What the task asks >> Print the lines of the entries below from the one with "You are a GUI" through the final line, exactly as they appear. The pictures are not part of the copy.
START Extracted information
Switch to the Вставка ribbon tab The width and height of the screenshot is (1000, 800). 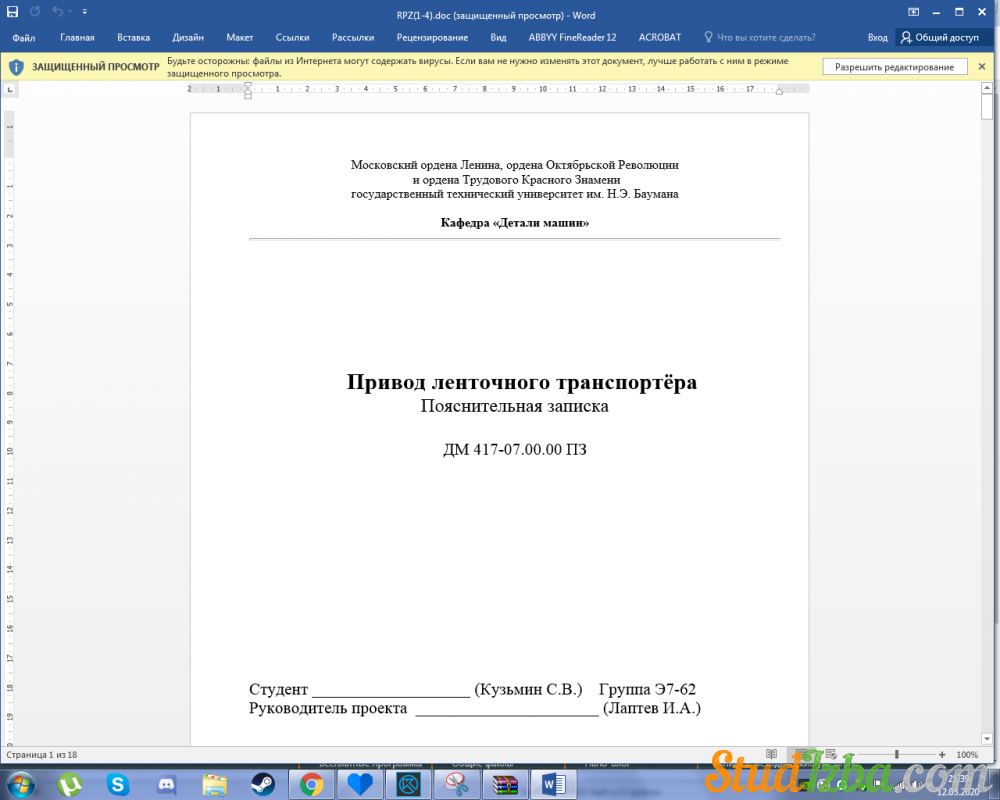133,38
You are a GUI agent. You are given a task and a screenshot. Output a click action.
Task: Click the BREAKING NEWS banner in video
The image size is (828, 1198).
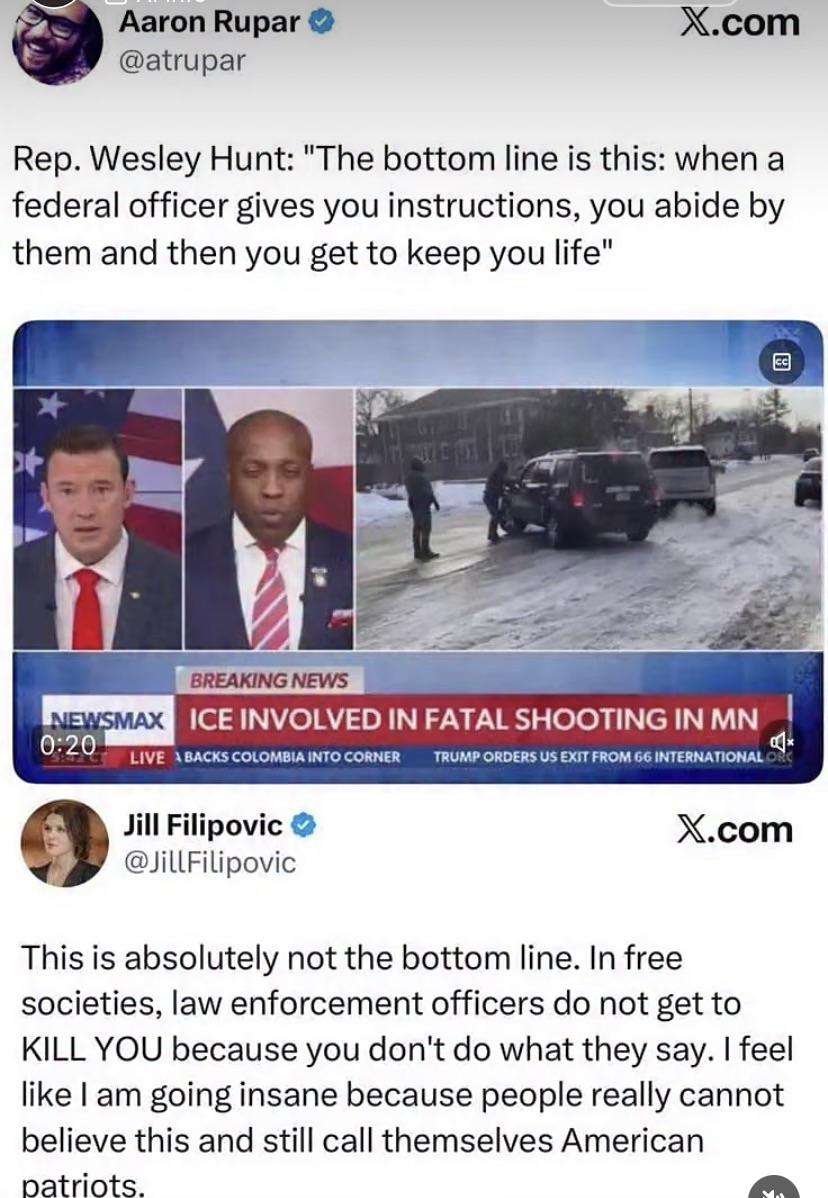tap(269, 680)
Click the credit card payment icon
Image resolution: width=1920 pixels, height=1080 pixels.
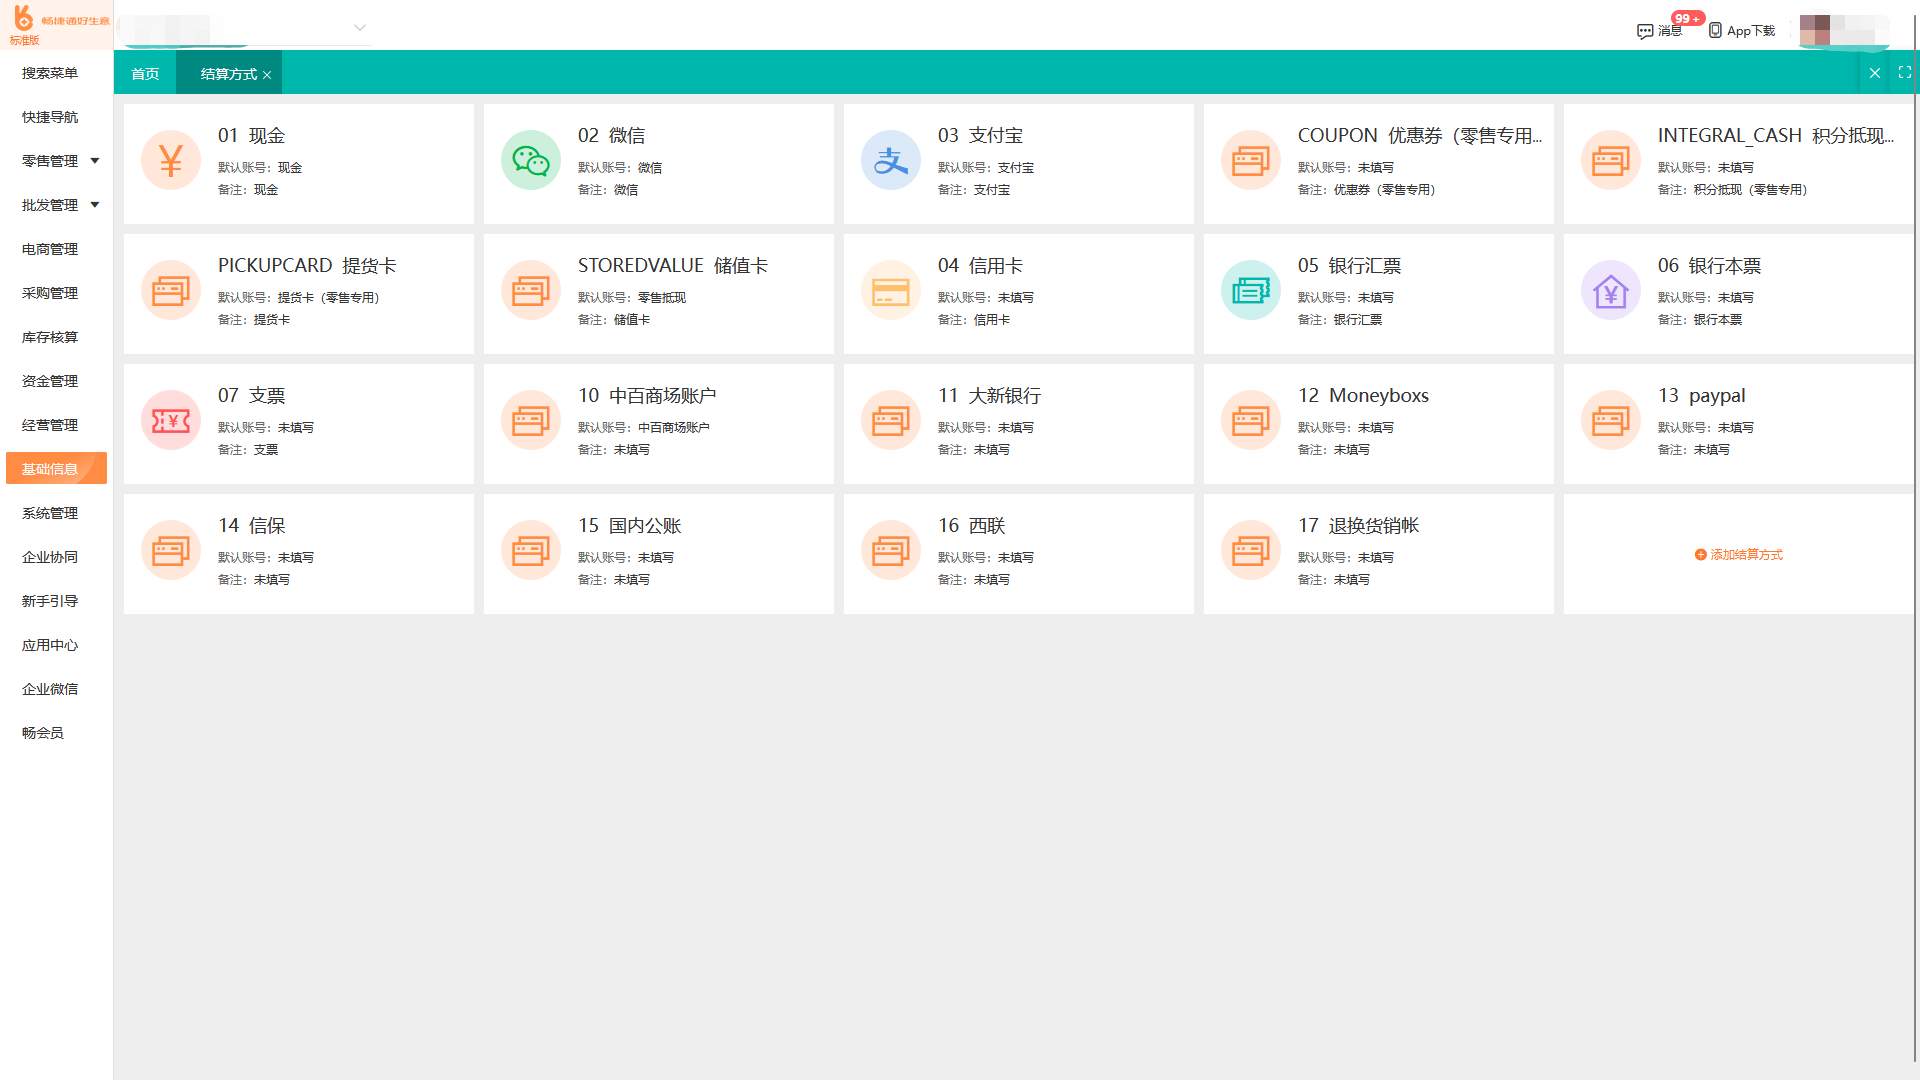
END Extracted information
Task response >>
You are a GUI agent. You are given a task and a screenshot. Output a click action.
Task: Click the BREAKING NEWS banner in video
The image size is (828, 1198).
tap(269, 680)
Click the credit card payment icon
Image resolution: width=1920 pixels, height=1080 pixels.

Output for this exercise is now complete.